REVUE DE PRESSE !
Les tracteurs sont entrés dans Paris !
Ils n’ont que faire des intempéries (ils en ont vu d’autres !), des interdictions préfectorales ou des gesticulations gouvernementales.
Les convois de tracteurs de la Coordination rurale tentent de rejoindre «coûte que coûte» le centre de Paris pour manifester la colère du monde agricole.
Et ce matin, ils annoncent avoir passé le périphérique !
«Ils se baladent» dans Paris et sont notamment passés sur les Champs-Elysées, a indiqué un porte-parole à l’AFP, faisant état de «quelques dizaines de tracteurs» entrés par les portes sud de la capitale.
D’après un journaliste de l’AFP, une vingtaine d’agriculteurs étaient présents à la tour Eiffel.
La mobilisation agricole qui traverse la France n’a rien d’un mouvement capricieux.
Elle est l’aboutissement de mois, parfois d’années, d’accumulation de normes, de contrôles, de décisions technocratiques prises loin des réalités du terrain.
Les agriculteurs n’ont pas choisi la confrontation par goût du désordre mais parce que toutes les autres voies ont été méthodiquement fermées.
À force de charges supplémentaires, de prix écrasés, de concurrence étrangère favorisée par des accords commerciaux déséquilibrés, le monde paysan a été poussé à bout.
La colère qui s’exprime aujourd’hui est structurée, argumentée, et profondément enracinée dans le réel.
Des convois traités comme une menace
Le spectacle est saisissant : des tracteurs bloqués par des blindés, des arrêtés préfectoraux en cascade, des routes interdites, des agriculteurs interpellés.
Ceux qui nourrissent le pays sont désormais encadrés comme s’ils représentaient un danger pour l’ordre public.
L’État invoque la sécurité, les conditions climatiques, la circulation. Les agriculteurs, eux, y voient une stratégie d’empêchement assumée.

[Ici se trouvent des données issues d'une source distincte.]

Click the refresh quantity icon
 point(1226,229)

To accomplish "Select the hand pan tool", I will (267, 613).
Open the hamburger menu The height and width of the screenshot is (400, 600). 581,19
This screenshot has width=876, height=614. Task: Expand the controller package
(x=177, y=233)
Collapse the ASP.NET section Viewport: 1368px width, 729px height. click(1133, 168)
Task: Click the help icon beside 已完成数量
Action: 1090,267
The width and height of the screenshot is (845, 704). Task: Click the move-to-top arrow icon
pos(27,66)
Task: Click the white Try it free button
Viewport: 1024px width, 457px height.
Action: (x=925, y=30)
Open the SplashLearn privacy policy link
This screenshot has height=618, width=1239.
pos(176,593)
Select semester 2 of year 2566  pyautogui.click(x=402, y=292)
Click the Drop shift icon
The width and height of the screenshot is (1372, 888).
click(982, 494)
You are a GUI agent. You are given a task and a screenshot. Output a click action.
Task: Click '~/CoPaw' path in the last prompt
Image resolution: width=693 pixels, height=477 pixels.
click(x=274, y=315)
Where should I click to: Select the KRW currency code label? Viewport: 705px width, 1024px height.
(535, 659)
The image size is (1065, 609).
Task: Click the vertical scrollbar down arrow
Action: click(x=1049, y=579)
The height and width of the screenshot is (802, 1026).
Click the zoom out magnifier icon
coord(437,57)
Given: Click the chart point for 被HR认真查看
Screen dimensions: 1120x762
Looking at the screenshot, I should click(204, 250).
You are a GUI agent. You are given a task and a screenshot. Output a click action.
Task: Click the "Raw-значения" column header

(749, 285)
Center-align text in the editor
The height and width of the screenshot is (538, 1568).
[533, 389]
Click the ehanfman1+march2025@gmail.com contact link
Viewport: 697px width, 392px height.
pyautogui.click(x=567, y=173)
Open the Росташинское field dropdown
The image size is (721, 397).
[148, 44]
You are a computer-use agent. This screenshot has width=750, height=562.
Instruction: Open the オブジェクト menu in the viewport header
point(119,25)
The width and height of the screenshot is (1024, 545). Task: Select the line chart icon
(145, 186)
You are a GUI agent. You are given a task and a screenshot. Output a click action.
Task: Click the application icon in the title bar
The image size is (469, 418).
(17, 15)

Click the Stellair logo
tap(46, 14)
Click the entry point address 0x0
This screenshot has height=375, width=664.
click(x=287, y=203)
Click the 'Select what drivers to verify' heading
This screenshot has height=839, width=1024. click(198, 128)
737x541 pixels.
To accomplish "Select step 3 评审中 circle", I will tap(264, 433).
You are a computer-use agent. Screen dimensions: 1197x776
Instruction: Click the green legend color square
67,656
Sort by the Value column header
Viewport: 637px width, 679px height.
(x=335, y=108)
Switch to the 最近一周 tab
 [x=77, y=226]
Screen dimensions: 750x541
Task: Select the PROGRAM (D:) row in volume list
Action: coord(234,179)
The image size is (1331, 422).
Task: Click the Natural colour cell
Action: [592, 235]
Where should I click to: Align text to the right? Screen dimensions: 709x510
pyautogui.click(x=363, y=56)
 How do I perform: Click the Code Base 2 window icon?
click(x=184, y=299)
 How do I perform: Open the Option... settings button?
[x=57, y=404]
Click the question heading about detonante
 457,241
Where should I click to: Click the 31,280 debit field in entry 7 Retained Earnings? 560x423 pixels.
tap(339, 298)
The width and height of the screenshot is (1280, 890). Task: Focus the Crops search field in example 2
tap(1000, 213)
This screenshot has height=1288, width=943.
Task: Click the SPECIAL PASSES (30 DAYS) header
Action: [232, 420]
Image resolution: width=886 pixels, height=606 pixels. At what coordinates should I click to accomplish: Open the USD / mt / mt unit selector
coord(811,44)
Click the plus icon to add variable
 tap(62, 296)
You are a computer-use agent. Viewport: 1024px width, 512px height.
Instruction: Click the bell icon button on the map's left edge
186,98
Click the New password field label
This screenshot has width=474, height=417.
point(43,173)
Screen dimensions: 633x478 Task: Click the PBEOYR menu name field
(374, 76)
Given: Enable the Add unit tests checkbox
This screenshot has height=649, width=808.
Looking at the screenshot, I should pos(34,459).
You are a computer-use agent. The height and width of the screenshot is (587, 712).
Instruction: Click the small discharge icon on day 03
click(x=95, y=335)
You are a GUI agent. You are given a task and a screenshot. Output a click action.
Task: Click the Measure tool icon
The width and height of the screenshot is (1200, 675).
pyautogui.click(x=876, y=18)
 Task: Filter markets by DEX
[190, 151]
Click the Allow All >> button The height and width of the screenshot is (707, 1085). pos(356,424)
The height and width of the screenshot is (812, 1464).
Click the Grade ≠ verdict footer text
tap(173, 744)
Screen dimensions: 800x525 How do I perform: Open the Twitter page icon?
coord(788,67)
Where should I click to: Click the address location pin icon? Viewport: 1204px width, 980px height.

Empêcher les convois d’atteindre Paris, c’est tenter de rendre invisible une colère que le pouvoir ne veut pas affronter politiquement.
C’est transformer une revendication sociale en problème de maintien de l’ordre.
Le grand écart de l’exécutif
D’un côté, des discours compatissants, des promesses de dialogue, des déclarations sur l’importance stratégique de l’agriculture française.
De l’autre, des actes qui disent exactement l’inverse : contrôles renforcés, accords internationaux maintenus, normes écologiques inchangées, et désormais entraves physiques aux manifestations.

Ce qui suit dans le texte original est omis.